START Task input
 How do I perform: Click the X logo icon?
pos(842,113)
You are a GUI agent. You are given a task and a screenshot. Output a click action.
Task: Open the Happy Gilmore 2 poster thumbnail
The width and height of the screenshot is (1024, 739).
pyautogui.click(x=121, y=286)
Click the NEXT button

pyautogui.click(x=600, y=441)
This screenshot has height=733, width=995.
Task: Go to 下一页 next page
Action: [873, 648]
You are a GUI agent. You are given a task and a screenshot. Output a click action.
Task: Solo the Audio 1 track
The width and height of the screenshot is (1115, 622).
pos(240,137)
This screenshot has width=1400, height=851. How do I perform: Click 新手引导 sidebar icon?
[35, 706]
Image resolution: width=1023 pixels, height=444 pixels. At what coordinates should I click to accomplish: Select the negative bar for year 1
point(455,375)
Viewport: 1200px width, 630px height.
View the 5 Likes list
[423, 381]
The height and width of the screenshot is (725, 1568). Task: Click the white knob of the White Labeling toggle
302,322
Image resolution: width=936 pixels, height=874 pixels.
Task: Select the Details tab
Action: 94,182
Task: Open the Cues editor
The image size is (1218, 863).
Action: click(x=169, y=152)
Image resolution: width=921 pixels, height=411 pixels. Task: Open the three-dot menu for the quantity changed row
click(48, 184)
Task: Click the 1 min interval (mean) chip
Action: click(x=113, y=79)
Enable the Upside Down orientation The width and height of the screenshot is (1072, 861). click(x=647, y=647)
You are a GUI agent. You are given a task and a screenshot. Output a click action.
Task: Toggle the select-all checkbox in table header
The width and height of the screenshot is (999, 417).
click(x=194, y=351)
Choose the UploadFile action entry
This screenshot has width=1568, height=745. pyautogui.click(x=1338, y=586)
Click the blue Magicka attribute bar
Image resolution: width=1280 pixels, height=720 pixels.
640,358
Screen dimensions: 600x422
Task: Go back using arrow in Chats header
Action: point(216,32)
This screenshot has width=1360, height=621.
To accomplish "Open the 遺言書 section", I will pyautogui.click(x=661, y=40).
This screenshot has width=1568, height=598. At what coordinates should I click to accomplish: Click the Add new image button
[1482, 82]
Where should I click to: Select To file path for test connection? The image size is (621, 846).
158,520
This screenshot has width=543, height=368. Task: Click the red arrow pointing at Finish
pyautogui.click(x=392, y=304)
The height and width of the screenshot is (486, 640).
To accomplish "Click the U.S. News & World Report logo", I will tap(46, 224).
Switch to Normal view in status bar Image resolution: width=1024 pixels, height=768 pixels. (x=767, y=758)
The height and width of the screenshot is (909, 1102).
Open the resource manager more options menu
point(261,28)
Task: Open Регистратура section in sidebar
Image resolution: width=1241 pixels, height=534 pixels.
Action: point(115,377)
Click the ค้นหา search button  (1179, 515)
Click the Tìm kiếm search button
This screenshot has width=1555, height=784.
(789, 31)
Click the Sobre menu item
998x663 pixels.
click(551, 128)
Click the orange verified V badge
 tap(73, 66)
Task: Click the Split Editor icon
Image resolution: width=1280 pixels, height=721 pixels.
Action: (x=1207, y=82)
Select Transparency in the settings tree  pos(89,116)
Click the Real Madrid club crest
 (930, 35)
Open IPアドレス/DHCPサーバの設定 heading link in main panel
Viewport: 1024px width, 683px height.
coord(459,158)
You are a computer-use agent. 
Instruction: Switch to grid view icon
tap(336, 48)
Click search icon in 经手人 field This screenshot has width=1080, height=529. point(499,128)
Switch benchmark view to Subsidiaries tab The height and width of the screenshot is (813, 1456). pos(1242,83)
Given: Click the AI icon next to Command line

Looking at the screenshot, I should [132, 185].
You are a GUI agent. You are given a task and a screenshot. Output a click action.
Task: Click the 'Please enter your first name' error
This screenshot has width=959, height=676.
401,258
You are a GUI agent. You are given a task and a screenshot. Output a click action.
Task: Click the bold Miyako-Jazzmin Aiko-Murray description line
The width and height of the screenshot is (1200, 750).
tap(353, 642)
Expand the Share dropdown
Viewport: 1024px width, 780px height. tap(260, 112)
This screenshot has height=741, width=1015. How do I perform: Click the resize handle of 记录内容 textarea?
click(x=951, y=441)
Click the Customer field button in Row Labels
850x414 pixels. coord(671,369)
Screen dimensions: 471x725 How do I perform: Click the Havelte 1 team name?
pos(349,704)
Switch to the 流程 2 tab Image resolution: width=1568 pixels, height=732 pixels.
END Task input
__Exercise goal__. Respond with only the number of lines in the records that include the word "section".

__Written solution__. 2